**Your instructions**
Quote each record exactly, please, leaving none out.

**Stored items from a collection**
'''

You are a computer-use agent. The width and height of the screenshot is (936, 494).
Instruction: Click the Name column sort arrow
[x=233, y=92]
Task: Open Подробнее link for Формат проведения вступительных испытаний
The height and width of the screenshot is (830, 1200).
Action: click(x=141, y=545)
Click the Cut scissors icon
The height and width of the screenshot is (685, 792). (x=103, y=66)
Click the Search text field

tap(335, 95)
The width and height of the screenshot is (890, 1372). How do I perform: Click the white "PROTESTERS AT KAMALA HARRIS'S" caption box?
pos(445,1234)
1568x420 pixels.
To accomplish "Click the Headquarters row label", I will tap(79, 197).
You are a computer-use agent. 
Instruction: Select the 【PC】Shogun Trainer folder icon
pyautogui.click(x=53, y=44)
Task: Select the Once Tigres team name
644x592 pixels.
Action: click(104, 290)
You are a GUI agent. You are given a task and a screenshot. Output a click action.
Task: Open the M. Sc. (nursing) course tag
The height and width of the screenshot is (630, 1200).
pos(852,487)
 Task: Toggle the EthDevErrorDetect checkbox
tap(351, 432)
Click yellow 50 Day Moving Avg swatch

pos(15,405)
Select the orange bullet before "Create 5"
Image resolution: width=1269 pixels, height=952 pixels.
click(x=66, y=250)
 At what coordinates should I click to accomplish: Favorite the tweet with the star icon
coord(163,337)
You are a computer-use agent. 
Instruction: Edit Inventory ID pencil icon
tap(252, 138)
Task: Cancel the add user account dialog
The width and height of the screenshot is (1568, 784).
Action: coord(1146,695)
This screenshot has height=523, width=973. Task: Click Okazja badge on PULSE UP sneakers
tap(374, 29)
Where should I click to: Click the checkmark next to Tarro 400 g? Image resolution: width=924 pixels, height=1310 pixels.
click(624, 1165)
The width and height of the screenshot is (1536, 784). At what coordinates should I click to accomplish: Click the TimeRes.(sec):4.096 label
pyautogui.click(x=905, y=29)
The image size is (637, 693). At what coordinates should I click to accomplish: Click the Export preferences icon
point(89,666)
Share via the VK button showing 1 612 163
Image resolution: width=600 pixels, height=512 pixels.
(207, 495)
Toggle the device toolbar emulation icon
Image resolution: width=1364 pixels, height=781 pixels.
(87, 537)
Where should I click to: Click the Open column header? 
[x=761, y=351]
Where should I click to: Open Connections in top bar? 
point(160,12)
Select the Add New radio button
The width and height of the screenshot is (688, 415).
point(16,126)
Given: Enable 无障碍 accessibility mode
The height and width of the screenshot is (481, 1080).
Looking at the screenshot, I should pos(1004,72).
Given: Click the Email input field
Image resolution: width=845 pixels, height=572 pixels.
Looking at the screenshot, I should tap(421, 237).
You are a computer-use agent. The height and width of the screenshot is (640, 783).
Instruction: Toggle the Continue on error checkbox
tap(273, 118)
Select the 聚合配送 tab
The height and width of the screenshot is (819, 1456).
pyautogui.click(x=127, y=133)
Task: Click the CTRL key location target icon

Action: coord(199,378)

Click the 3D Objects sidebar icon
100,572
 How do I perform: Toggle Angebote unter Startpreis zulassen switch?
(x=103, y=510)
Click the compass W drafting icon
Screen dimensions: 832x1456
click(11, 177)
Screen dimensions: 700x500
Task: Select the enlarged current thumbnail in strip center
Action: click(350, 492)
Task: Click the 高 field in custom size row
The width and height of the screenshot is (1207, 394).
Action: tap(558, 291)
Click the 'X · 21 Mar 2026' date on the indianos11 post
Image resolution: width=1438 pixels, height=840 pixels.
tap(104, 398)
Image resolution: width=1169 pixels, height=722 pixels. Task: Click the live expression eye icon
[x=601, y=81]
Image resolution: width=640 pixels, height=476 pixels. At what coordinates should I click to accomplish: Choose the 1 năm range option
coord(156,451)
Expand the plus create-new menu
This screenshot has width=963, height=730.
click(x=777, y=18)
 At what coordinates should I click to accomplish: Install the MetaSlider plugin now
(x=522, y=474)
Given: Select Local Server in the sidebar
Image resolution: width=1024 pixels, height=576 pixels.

'''

**Task solution**
You are a computer-use agent. The width and height of the screenshot is (936, 494).
Instruction: Click the Name column sort arrow
[x=233, y=92]
Task: Open Подробнее link for Формат проведения вступительных испытаний
The height and width of the screenshot is (830, 1200).
Action: click(x=141, y=545)
Click the Cut scissors icon
The height and width of the screenshot is (685, 792). (x=103, y=66)
Click the Search text field

tap(335, 95)
The width and height of the screenshot is (890, 1372). How do I perform: Click the white "PROTESTERS AT KAMALA HARRIS'S" caption box?
pos(445,1234)
1568x420 pixels.
To accomplish "Click the Headquarters row label", I will tap(79, 197).
You are a computer-use agent. 
Instruction: Select the 【PC】Shogun Trainer folder icon
pyautogui.click(x=53, y=44)
Task: Select the Once Tigres team name
644x592 pixels.
Action: click(104, 290)
You are a GUI agent. You are given a task and a screenshot. Output a click action.
Task: Open the M. Sc. (nursing) course tag
The height and width of the screenshot is (630, 1200).
pos(852,487)
 Task: Toggle the EthDevErrorDetect checkbox
tap(351, 432)
Click yellow 50 Day Moving Avg swatch

pos(15,405)
Select the orange bullet before "Create 5"
Image resolution: width=1269 pixels, height=952 pixels.
click(x=66, y=250)
 At what coordinates should I click to accomplish: Favorite the tweet with the star icon
coord(163,337)
You are a computer-use agent. 
Instruction: Edit Inventory ID pencil icon
tap(252, 138)
Task: Cancel the add user account dialog
The width and height of the screenshot is (1568, 784).
Action: coord(1146,695)
This screenshot has height=523, width=973. Task: Click Okazja badge on PULSE UP sneakers
tap(374, 29)
Where should I click to: Click the checkmark next to Tarro 400 g? Image resolution: width=924 pixels, height=1310 pixels.
click(624, 1165)
The width and height of the screenshot is (1536, 784). At what coordinates should I click to accomplish: Click the TimeRes.(sec):4.096 label
pyautogui.click(x=905, y=29)
The image size is (637, 693). At what coordinates should I click to accomplish: Click the Export preferences icon
point(89,666)
Share via the VK button showing 1 612 163
Image resolution: width=600 pixels, height=512 pixels.
(207, 495)
Toggle the device toolbar emulation icon
Image resolution: width=1364 pixels, height=781 pixels.
(87, 537)
Where should I click to: Click the Open column header? 
[x=761, y=351]
Where should I click to: Open Connections in top bar? 
point(160,12)
Select the Add New radio button
The width and height of the screenshot is (688, 415).
point(16,126)
Given: Enable 无障碍 accessibility mode
The height and width of the screenshot is (481, 1080).
Looking at the screenshot, I should pos(1004,72).
Given: Click the Email input field
Image resolution: width=845 pixels, height=572 pixels.
Looking at the screenshot, I should tap(421, 237).
You are a computer-use agent. The height and width of the screenshot is (640, 783).
Instruction: Toggle the Continue on error checkbox
tap(273, 118)
Select the 聚合配送 tab
The height and width of the screenshot is (819, 1456).
pyautogui.click(x=127, y=133)
Task: Click the CTRL key location target icon

Action: coord(199,378)

Click the 3D Objects sidebar icon
100,572
 How do I perform: Toggle Angebote unter Startpreis zulassen switch?
(x=103, y=510)
Click the compass W drafting icon
Screen dimensions: 832x1456
click(11, 177)
Screen dimensions: 700x500
Task: Select the enlarged current thumbnail in strip center
Action: click(350, 492)
Task: Click the 高 field in custom size row
The width and height of the screenshot is (1207, 394).
Action: tap(558, 291)
Click the 'X · 21 Mar 2026' date on the indianos11 post
Image resolution: width=1438 pixels, height=840 pixels.
tap(104, 398)
Image resolution: width=1169 pixels, height=722 pixels. Task: Click the live expression eye icon
[x=601, y=81]
Image resolution: width=640 pixels, height=476 pixels. At what coordinates should I click to accomplish: Choose the 1 năm range option
coord(156,451)
Expand the plus create-new menu
This screenshot has width=963, height=730.
click(x=777, y=18)
 At what coordinates should I click to accomplish: Install the MetaSlider plugin now
(x=522, y=474)
Given: Select Local Server in the sidebar
Image resolution: width=1024 pixels, height=576 pixels.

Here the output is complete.